In my mind, everything non-trad published was bad, and all those books were self-published. Even after reading Kristine’s article, the term Indie Publishing hadn’t stuck in my brain. If you read the article, it’s littered throughout and so many of the issues with trad are laid bare in that one post. Still, it took me another two and a half years and Keri’s interview with the SPA Girls for the pieces of what it meant to stick. 

The industry has moved on from the early days of KDP. Reader expectations are higher and author quality has skyrocketed. But despite those facts and my changed perspective, ‘self-publishing’ still has negative connotations. To some people, it means you weren’t good enough for “real” publishing. They don’t care that indies make a heck of a lot more money than the average trad author or that traditional publishers aren’t all that great at pivoting with the shifting market. It’s usually accompanied by a sneer or a pitying look. You know the type. 

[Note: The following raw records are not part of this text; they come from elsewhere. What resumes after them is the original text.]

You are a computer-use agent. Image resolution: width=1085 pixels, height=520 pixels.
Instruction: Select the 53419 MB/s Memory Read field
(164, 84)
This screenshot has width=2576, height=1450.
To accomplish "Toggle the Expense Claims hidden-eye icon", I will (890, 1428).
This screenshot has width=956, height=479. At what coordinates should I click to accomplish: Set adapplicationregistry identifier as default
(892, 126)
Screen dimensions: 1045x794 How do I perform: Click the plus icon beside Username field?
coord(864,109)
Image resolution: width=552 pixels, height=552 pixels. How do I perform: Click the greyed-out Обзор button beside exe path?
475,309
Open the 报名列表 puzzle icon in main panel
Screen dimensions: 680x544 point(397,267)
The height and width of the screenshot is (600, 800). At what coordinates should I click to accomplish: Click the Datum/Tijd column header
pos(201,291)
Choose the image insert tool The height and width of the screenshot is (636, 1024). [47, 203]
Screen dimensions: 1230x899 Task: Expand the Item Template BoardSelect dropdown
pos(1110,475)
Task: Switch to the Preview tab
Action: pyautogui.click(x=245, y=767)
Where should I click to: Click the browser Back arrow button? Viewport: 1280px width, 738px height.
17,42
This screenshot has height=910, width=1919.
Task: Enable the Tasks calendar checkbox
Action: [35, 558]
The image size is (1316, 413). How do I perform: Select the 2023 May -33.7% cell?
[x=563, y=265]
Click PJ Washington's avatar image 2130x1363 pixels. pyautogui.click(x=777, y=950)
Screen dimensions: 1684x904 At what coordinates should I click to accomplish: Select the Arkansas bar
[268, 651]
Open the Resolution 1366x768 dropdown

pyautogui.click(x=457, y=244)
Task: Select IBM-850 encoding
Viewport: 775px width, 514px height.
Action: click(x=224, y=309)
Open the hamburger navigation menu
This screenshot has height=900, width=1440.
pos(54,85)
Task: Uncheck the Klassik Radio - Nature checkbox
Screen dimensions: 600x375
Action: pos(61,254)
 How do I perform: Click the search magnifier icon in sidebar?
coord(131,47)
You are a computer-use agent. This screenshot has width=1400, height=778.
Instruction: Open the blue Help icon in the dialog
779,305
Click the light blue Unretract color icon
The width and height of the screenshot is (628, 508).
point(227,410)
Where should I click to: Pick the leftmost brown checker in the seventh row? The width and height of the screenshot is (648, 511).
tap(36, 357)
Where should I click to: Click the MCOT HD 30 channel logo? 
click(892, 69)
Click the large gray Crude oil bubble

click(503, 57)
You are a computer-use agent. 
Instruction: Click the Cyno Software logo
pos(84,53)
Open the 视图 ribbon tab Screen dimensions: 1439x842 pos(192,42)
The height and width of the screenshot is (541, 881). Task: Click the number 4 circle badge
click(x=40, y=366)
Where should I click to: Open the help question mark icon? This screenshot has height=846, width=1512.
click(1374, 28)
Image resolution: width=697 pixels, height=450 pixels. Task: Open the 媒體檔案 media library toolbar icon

Indie Publishing is untarnished in my mind. It conveys a seriousness that ‘self-publishing’ was robbed of before it could really get a foothold. 

To me, the terms Indie Publishing and Indie Author signify the level of work that goes into producing a book and running a business, because make no mistake, this is a business and authors are entrepreneurs. It encompasses the mindset of the authorpreneur working their ass off to intermingle the creative with business planning, marketing and advertising… and on and on our skills go. 

Maybe the stigma I associate with ‘Self-Publishing’ is entirely based on how I used to view it, but one thing’s for sure, I take myself a hell of a lot more seriously when I talk about my writing as an author business or a book business. Because that’s what it is. I front load capital, do market research, have a business plan and forward plan just as you would with any startup. On top of that, I set my release schedules, manage multiple distribution streams and freelancers, optimise ads, craft the product and deliver it. Usually all at the same time. 

That tiny distinction of a word choice holds me accountable. It puts me in the driving seat and allows me to feel some semblance of control over my career. 

So if you need a kick to find your motivation, try referring to your writing as a business for a little while and see if it gives you a lift.